** Start of Task inputs **

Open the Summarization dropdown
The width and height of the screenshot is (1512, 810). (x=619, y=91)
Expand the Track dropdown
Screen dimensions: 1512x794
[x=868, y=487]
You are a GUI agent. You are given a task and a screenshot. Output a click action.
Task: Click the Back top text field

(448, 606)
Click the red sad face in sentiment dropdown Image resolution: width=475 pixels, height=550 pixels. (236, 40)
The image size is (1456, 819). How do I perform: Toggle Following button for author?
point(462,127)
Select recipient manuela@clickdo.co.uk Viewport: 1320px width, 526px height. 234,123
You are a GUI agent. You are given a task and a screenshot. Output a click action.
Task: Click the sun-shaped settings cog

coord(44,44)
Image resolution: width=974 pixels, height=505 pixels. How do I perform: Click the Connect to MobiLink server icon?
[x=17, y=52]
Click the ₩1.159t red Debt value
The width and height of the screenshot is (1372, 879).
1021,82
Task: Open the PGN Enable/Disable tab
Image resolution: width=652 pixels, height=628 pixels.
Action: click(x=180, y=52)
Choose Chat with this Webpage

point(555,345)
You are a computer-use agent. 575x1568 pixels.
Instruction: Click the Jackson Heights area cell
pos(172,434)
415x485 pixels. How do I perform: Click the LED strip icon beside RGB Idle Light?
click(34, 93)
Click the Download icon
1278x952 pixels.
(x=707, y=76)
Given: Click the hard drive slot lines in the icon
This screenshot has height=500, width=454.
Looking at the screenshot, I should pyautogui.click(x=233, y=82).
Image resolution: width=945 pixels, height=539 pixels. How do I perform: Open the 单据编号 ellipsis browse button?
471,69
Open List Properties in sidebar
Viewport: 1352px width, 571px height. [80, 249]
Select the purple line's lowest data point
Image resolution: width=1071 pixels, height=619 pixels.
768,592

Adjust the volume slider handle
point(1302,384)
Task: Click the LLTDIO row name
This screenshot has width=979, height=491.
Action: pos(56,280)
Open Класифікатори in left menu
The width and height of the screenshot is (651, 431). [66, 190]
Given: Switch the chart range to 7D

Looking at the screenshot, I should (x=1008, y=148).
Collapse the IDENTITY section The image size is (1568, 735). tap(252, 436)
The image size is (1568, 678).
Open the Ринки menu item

** End of Task inputs **

◆ Directive ◆
Rewrite every row above, changing "Image resolution" to "Screen size" wherever it occurs and keeping everything else the same.

◆ Complete output ◆
Open the Summarization dropdown
The width and height of the screenshot is (1512, 810). (x=619, y=91)
Expand the Track dropdown
Screen dimensions: 1512x794
[x=868, y=487]
You are a GUI agent. You are given a task and a screenshot. Output a click action.
Task: Click the Back top text field

(448, 606)
Click the red sad face in sentiment dropdown Screen size: width=475 pixels, height=550 pixels. (236, 40)
The image size is (1456, 819). How do I perform: Toggle Following button for author?
point(462,127)
Select recipient manuela@clickdo.co.uk Viewport: 1320px width, 526px height. 234,123
You are a GUI agent. You are given a task and a screenshot. Output a click action.
Task: Click the sun-shaped settings cog

coord(44,44)
Screen size: width=974 pixels, height=505 pixels. How do I perform: Click the Connect to MobiLink server icon?
[x=17, y=52]
Click the ₩1.159t red Debt value
The width and height of the screenshot is (1372, 879).
1021,82
Task: Open the PGN Enable/Disable tab
Screen size: width=652 pixels, height=628 pixels.
Action: click(x=180, y=52)
Choose Chat with this Webpage

point(555,345)
You are a computer-use agent. 575x1568 pixels.
Instruction: Click the Jackson Heights area cell
pos(172,434)
415x485 pixels. How do I perform: Click the LED strip icon beside RGB Idle Light?
click(34, 93)
Click the Download icon
1278x952 pixels.
(x=707, y=76)
Given: Click the hard drive slot lines in the icon
This screenshot has height=500, width=454.
Looking at the screenshot, I should pyautogui.click(x=233, y=82).
Screen size: width=945 pixels, height=539 pixels. How do I perform: Open the 单据编号 ellipsis browse button?
471,69
Open List Properties in sidebar
Viewport: 1352px width, 571px height. [80, 249]
Select the purple line's lowest data point
Screen size: width=1071 pixels, height=619 pixels.
768,592

Adjust the volume slider handle
point(1302,384)
Task: Click the LLTDIO row name
This screenshot has width=979, height=491.
Action: pos(56,280)
Open Класифікатори in left menu
The width and height of the screenshot is (651, 431). [66, 190]
Given: Switch the chart range to 7D

Looking at the screenshot, I should (x=1008, y=148).
Collapse the IDENTITY section The image size is (1568, 735). tap(252, 436)
The image size is (1568, 678).
Open the Ринки menu item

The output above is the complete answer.